O grupo gravou dois álbuns dentro do Complexo e conseguiram um relativo sucesso obtendo uma vendagem alta de cópias para o mercado brasileiro. Além disso, Drauzio Varella escreveu o romance Carandiru, contando sua impressão de dentro da Casa de Detenção, onde era voluntário.
A partir de 2002, iniciou-se o processo de desativação do Carandiru, com a transferência de detentos para outras unidades. No dia 8 de dezembro desse ano, três pavilhões da Casa de Detenção foram implodidos às 11 horas, como previsto. No ano de 2014, o processo de julgamento do Massacre teve fim e 73 policiais militares foram condenados.
A detonação dos 250 quilos de explosivos, distribuídos por três mil pontos dos pavilhões 6, 8 e 9, foi feita pelo governador de São Paulo, Geraldo Alckmin, e pelo ministro da Justiça, Paulo de Tarso. A queda dos prédios demorou sete segundos.
O governo do estado construiu um grande parque no local, o Parque da Juventude, além de instituições educacionais e de cultura. Um de seus pavilhões foi reaproveitado para ser instalado no edifício a Escola Técnica Estadual do Parque da Juventude, popularmente chamada de Etec Parque da Juventude.
Para quem quiser entender um pouco mais de como era a vida dentro do presídio, fica a recomendação de duas resenhas das duas obras do Dr. Drauzio: a estação Carandiru e o Carcereiros.
Muita gente ainda é inconformada com a implosão do Carandiru. Acham que aquele barril de pólvora deveria ter permanecido onde e como estava. Uma autêntica penela de pressão prestes a explodir. Muita gente acha que, por ser a ‘mais rica’ São Paulo deve receber e carregar nas costas todos os problemas do Brasil.
Porém, a maior atrocidade cometida no Carandiru foi quando inaugurou-se ali um belíssimo parque.
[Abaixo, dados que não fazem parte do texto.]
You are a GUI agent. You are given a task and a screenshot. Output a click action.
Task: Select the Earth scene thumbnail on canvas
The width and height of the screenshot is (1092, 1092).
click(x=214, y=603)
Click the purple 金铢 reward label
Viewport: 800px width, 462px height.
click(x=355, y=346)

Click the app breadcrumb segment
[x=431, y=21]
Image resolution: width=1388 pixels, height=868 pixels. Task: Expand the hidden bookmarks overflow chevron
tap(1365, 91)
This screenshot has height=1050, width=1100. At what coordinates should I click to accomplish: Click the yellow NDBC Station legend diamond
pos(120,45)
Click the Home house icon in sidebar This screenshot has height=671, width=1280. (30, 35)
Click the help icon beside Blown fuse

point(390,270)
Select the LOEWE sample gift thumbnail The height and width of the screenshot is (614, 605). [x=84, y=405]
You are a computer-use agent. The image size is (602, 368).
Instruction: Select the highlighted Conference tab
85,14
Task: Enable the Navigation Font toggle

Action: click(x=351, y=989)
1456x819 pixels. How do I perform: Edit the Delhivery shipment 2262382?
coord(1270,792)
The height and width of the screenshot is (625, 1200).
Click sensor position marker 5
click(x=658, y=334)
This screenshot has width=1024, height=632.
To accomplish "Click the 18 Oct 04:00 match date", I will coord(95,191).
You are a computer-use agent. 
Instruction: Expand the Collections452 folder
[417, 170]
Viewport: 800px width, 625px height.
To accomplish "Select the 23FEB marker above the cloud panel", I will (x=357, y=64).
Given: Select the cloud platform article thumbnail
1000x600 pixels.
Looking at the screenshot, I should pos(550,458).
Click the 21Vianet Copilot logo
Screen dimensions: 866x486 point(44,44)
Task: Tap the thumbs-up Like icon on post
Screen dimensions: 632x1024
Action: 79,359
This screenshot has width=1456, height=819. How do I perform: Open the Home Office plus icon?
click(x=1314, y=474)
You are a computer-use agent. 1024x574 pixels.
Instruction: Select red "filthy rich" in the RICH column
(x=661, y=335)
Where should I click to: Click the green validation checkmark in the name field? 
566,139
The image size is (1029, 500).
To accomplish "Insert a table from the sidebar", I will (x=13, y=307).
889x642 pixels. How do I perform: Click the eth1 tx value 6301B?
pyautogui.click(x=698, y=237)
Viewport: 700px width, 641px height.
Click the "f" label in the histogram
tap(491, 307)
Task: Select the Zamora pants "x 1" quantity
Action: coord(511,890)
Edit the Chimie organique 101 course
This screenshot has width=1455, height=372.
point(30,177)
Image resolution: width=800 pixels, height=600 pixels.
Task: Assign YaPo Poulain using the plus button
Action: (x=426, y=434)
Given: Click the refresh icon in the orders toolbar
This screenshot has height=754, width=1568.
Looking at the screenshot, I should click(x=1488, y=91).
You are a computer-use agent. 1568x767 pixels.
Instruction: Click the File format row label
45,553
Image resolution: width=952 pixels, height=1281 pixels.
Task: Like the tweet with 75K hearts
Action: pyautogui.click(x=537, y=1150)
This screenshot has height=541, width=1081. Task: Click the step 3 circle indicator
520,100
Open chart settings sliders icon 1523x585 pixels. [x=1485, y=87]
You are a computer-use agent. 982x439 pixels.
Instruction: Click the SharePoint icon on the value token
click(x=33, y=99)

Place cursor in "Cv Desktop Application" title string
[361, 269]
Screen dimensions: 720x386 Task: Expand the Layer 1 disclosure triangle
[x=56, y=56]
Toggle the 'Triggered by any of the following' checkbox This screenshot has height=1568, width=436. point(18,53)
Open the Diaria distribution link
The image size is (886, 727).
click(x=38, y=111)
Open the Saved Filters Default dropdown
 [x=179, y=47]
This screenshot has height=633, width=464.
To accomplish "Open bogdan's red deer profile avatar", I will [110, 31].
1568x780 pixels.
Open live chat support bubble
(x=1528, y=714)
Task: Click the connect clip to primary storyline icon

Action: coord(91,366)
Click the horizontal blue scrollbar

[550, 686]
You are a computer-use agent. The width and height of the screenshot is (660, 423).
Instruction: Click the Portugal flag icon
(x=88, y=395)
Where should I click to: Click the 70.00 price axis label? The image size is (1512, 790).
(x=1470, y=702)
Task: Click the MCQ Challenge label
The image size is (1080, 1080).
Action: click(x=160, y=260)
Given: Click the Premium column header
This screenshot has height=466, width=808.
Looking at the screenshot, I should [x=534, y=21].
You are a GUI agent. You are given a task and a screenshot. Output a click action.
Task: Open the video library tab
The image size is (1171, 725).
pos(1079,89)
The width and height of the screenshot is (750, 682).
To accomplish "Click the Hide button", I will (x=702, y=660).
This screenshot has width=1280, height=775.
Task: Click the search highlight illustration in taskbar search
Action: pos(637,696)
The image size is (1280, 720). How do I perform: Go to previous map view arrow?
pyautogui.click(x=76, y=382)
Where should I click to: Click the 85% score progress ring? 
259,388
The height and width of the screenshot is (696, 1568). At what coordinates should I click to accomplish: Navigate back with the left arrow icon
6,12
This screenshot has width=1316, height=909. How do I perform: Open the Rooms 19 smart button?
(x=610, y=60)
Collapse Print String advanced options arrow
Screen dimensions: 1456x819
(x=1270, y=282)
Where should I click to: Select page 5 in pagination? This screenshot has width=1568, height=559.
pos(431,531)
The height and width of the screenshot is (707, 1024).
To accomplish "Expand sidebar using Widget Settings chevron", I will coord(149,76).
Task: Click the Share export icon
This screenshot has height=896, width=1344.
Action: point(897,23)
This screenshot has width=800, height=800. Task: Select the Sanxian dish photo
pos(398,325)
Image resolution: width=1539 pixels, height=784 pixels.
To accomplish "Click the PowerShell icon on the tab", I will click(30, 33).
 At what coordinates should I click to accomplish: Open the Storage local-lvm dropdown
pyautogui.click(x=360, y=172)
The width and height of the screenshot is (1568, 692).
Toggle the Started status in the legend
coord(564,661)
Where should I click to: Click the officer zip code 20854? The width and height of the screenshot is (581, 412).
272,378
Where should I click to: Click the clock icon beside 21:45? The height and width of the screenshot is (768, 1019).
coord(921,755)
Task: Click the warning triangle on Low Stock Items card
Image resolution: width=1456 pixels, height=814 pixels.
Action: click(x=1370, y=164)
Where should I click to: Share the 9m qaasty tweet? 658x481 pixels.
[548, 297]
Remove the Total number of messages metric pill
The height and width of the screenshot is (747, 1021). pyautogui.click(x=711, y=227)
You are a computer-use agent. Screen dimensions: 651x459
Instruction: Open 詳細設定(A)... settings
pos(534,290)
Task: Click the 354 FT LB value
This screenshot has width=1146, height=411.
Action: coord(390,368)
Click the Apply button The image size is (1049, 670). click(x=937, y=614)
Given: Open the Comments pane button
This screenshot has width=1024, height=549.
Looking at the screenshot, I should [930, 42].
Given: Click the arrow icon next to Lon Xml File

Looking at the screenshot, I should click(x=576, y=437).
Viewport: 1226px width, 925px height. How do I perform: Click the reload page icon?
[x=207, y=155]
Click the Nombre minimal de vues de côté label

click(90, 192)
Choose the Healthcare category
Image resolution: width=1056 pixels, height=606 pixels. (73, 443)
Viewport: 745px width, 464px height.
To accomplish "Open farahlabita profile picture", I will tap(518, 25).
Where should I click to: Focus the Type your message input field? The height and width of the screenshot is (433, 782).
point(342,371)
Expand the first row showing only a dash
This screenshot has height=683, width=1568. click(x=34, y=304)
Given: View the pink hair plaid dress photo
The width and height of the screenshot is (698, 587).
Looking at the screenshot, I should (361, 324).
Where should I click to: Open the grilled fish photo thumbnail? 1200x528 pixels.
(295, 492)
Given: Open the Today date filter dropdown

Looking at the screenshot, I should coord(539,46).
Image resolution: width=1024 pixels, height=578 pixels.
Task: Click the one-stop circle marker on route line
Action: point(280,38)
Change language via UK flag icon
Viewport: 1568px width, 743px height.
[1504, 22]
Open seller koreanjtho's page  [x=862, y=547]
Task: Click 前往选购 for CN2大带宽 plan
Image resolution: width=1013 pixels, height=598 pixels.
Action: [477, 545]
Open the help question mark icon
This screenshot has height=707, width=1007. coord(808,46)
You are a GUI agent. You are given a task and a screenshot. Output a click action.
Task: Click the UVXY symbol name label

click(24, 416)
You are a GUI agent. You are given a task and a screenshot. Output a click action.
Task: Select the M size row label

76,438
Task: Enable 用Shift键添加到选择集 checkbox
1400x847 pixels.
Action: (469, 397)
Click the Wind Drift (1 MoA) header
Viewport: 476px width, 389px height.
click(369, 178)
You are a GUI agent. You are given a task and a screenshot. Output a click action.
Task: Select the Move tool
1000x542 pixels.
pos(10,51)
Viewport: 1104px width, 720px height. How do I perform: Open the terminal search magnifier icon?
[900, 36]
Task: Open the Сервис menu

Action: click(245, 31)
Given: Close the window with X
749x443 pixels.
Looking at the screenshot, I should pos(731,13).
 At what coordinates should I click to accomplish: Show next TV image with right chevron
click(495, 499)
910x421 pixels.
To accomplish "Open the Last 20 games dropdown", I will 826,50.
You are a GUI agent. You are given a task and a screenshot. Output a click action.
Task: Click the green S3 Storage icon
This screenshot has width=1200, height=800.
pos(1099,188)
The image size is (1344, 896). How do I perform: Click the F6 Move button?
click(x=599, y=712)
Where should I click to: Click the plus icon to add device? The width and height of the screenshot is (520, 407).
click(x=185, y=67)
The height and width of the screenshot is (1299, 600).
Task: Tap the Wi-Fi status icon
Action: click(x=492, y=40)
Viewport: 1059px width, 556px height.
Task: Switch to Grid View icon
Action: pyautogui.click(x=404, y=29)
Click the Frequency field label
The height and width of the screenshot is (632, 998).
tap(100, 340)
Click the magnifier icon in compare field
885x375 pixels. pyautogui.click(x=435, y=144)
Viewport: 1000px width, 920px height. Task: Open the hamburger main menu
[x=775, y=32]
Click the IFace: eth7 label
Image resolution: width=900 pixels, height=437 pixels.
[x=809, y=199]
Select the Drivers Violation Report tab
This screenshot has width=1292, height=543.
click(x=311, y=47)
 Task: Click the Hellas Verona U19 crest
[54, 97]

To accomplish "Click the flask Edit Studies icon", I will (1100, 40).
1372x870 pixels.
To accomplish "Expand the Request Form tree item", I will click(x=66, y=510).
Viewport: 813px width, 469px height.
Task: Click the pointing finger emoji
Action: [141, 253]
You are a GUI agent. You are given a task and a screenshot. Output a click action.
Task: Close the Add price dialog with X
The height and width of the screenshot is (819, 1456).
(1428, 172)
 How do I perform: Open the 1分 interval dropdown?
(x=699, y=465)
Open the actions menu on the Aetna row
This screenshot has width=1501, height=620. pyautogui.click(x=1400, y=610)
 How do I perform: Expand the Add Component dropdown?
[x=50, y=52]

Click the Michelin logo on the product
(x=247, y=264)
Alguém teve a infeliz ideia de mudar o nome do local para um insipido ‘parque da Juventude’. A referência urbana e – pior – a memória da cidade foi apagada. Talvez a intenção tenha sido apagar o passado tenebroso do presídio, coisa que só o tempo é capaz de fazer.
Em Aushwitz por exemplo, ninguém cogita mudar o nome do campo de concentração. Muito pelo contrário, ele está lá exatamente como era durante a 2ª Guerra. Os europeus sabem que a história existe para ensinar, não para ser esquecida.
Bem próximo de onde era o presídio foi feito um museu que conta um pouco da história do Carandiru… vale a pena conhecer
A implosão da Casa de Detenção de SP, não resolveu o problema do sistema carcerário, muito pelo contrário hoje existe superlotação e falta de vagas nos CDPs criados para substituir o Carandiru.
O Carandiru não acabou.
O Carandiru acabou, mas não acabou pra que quem cometer o crime, vai preso, vai sofrer.
Por quê não reformou em vez de implodilo?
Deveria ser reformado, nem que ficasse 2 a 10 anos desativados, deveria ser bem reformado com uma excelente segurança máxima e que não fosse implodido este local. Pois custou uma fortuna essa penitenciária na época quando inaugurou. Pra mim deveria ter passados por várias reformas estruturais e com muita estrutura de segurança. Nem que fosse e duraria de 2 a 10 anos desocupado este local, aí voltaria à recebê-lo novamente os detentos.